— Stated goal —
Rename "Department of Education" to "Ministry of Education" in the records, starting at the line that contains "Given: Open the Department of Education page" and ending at the end of the records, and write those lines out again with nothing else altered. Leave the pictures out of the answer.

— Material supplied —

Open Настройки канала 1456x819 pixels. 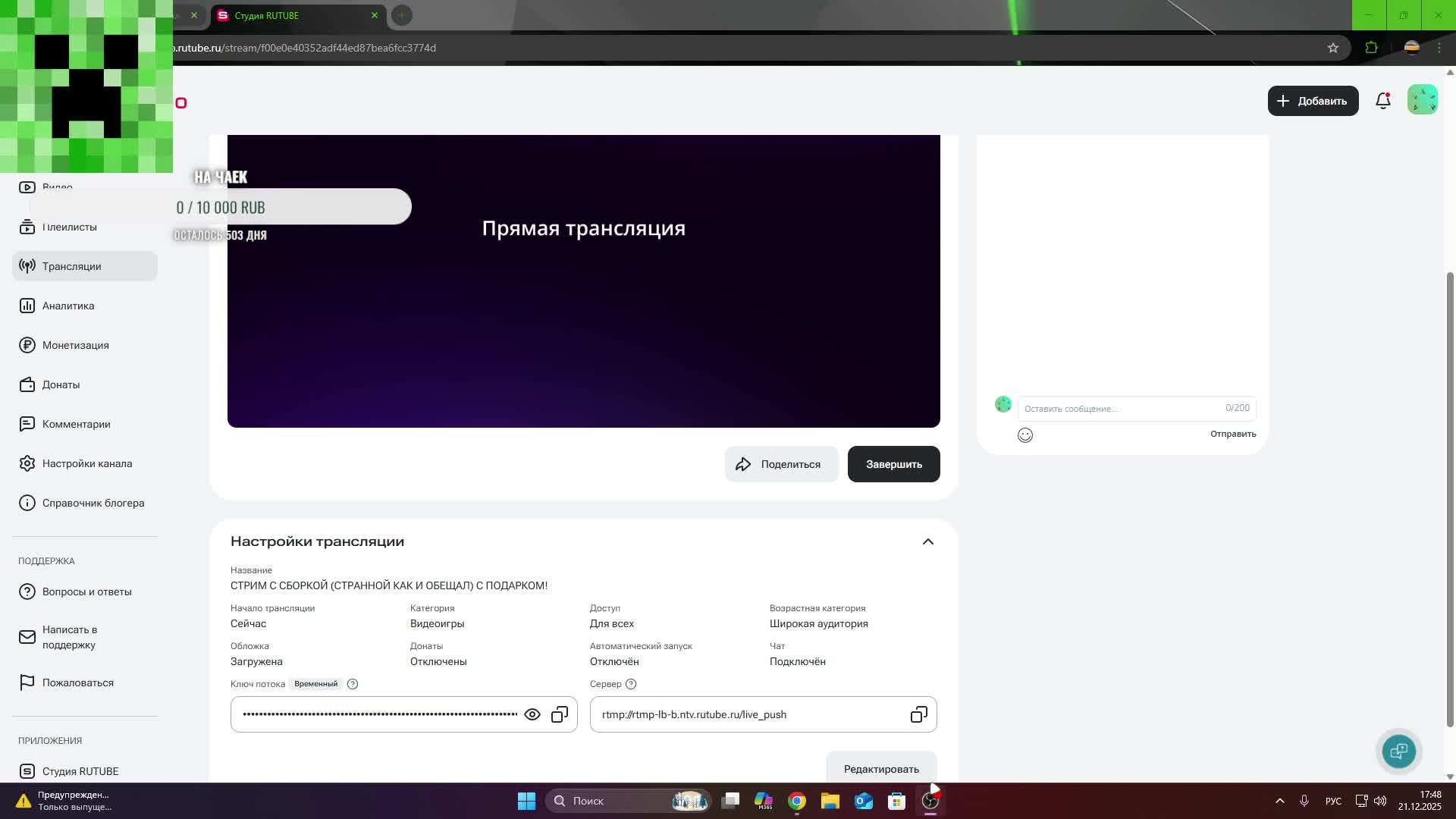[x=87, y=463]
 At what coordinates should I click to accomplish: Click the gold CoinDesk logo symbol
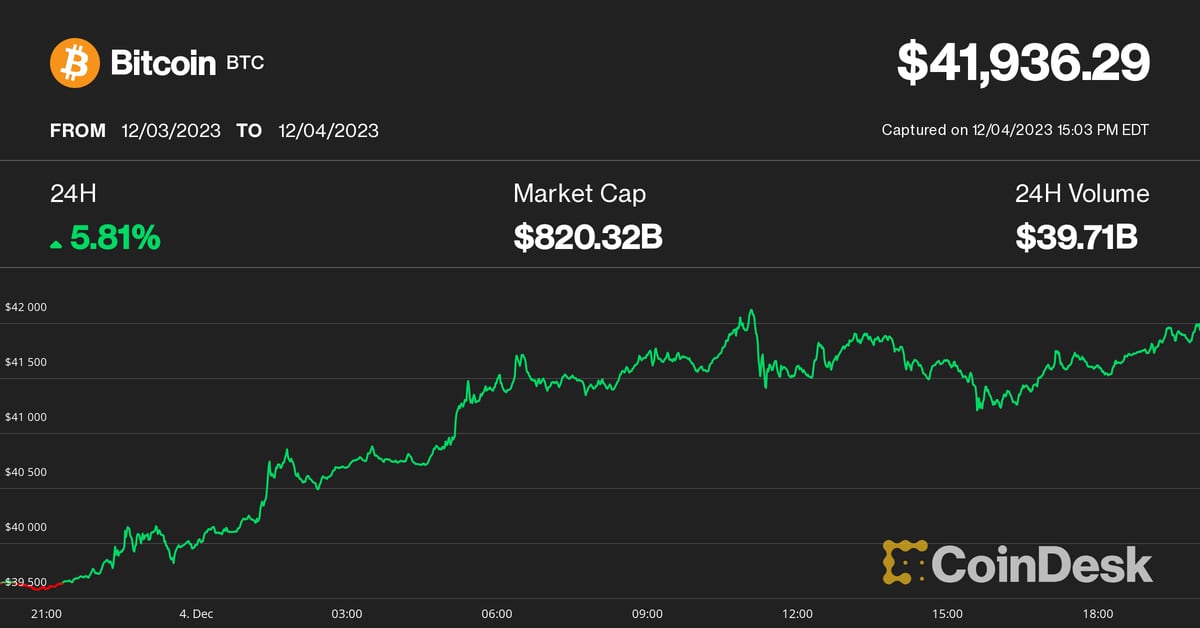pyautogui.click(x=903, y=562)
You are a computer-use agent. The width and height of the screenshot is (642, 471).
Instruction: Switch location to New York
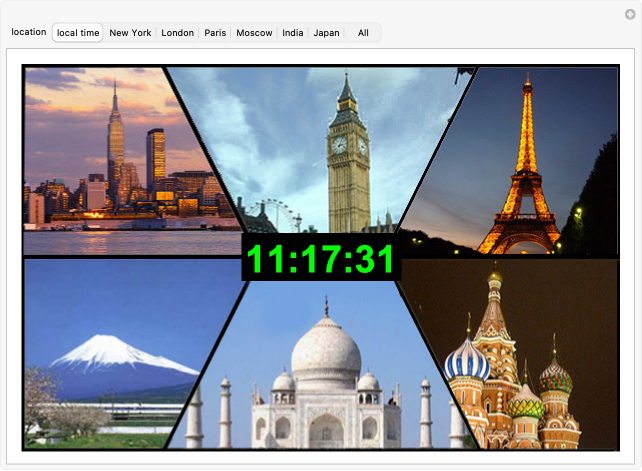(x=130, y=33)
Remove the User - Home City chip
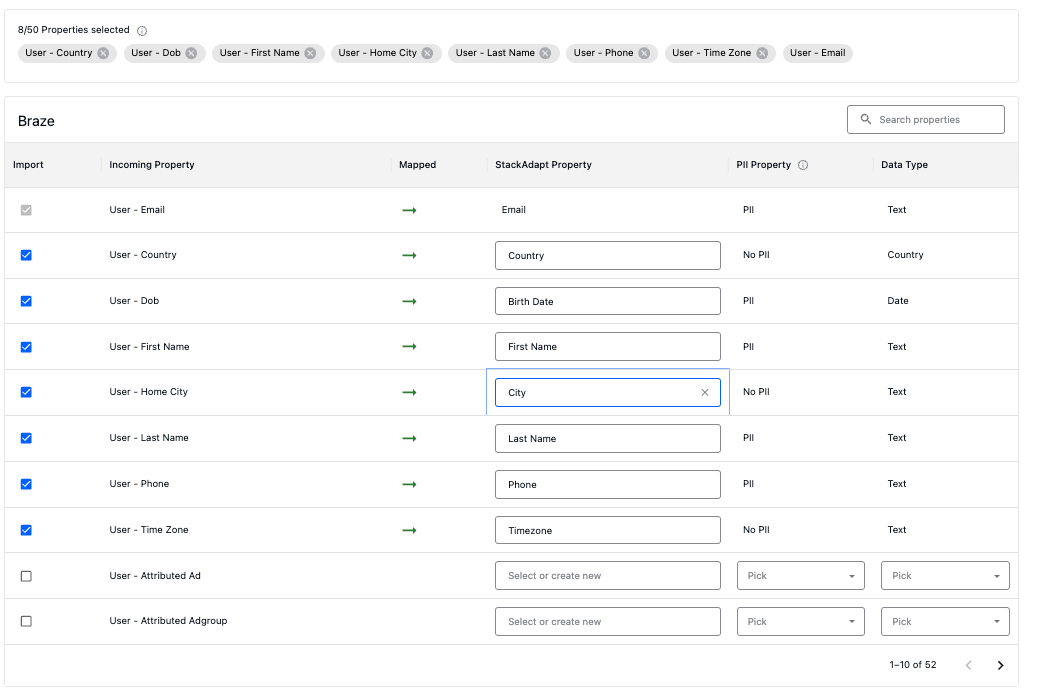This screenshot has height=693, width=1042. click(430, 54)
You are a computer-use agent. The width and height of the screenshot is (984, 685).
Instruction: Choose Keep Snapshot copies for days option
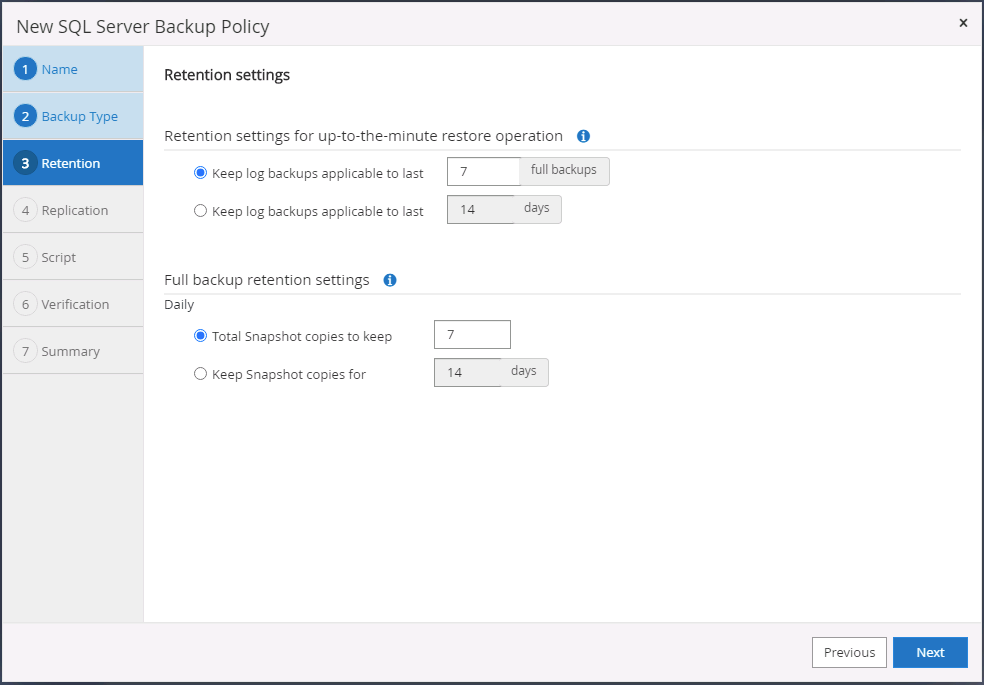(x=201, y=374)
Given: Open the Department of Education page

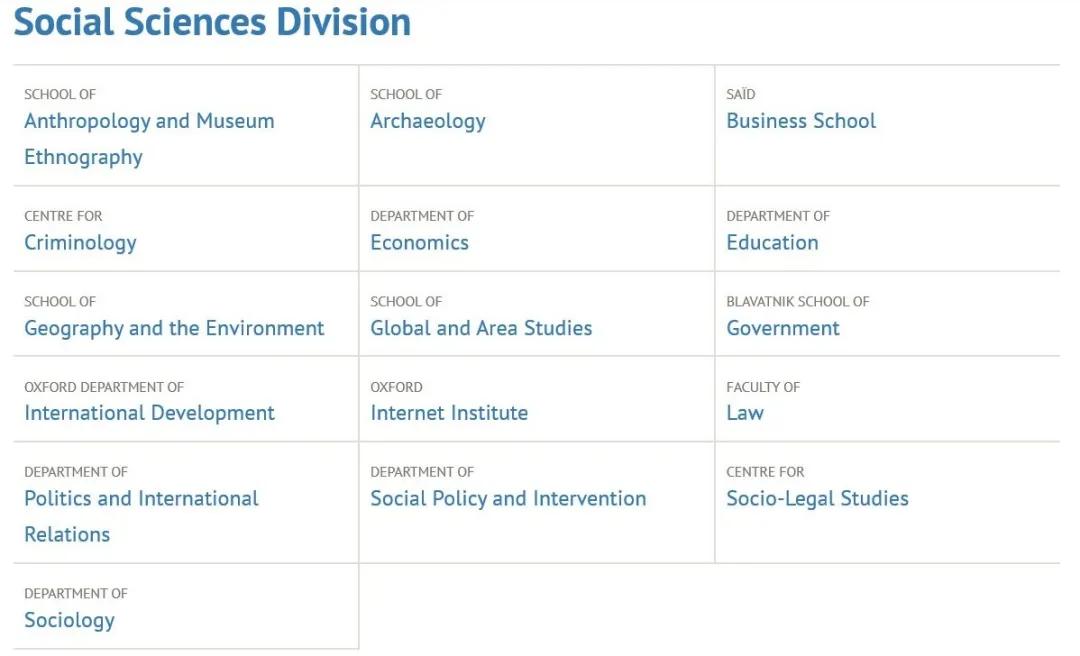Looking at the screenshot, I should coord(772,243).
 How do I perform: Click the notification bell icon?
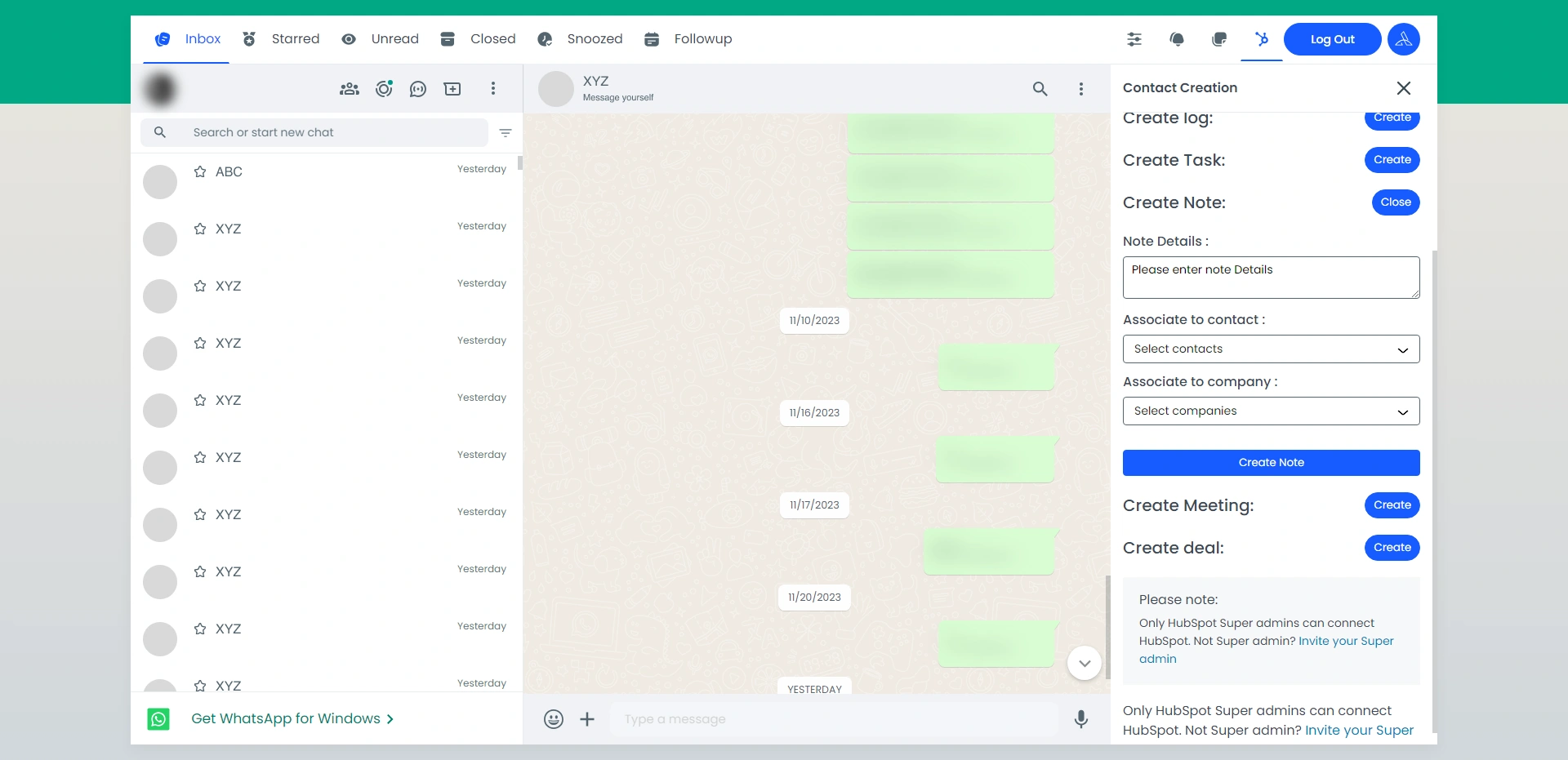pyautogui.click(x=1177, y=39)
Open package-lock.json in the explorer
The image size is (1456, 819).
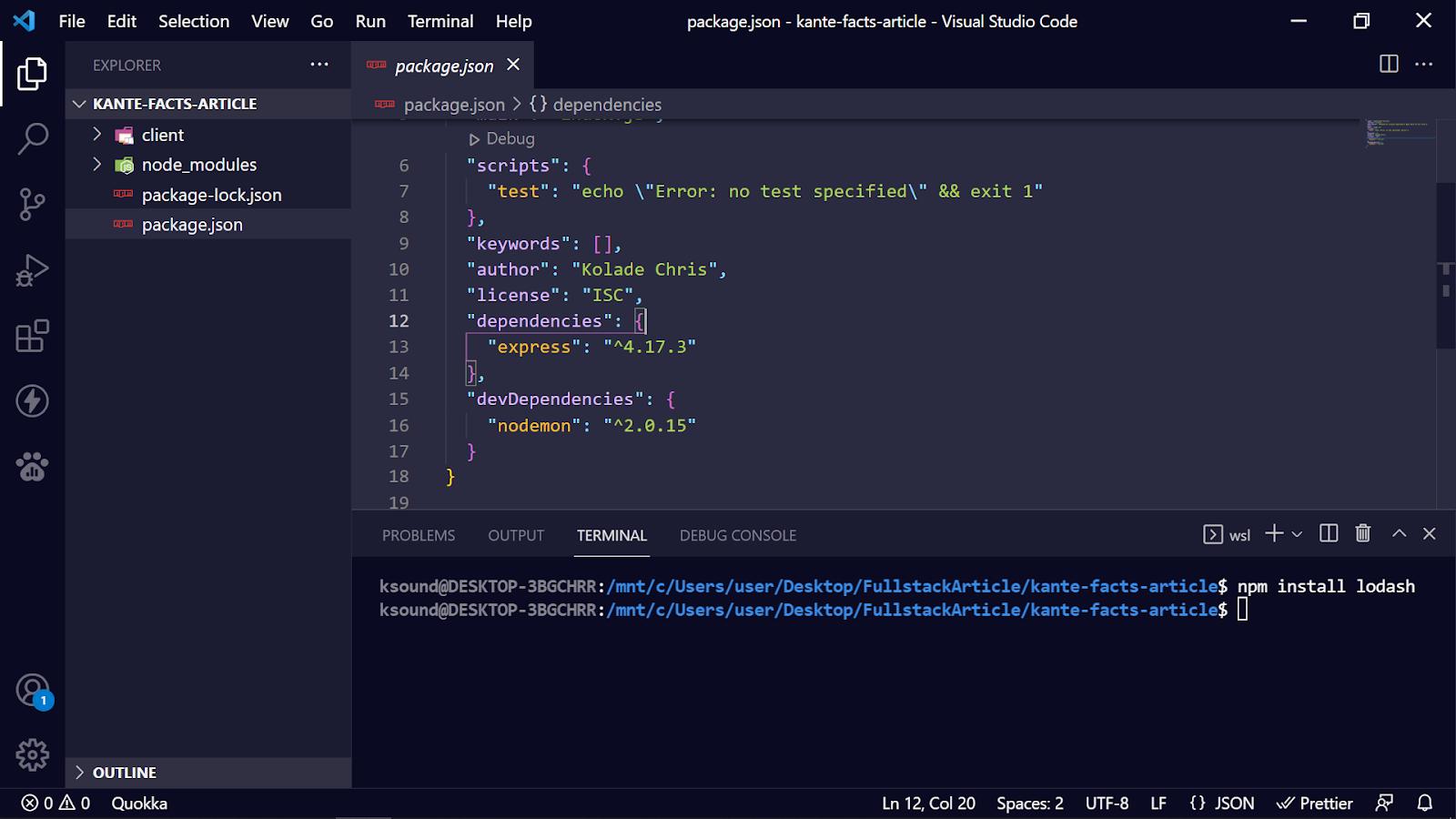point(211,195)
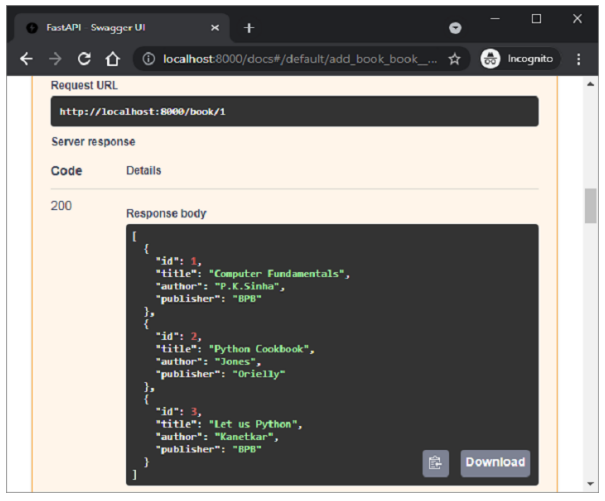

— Task response —
Given: Open the Ministry of Education page

Looking at the screenshot, I should coord(772,243).
 How do I perform: Click the notification bell icon?
pyautogui.click(x=1177, y=39)
Open package-lock.json in the explorer
The image size is (1456, 819).
point(211,195)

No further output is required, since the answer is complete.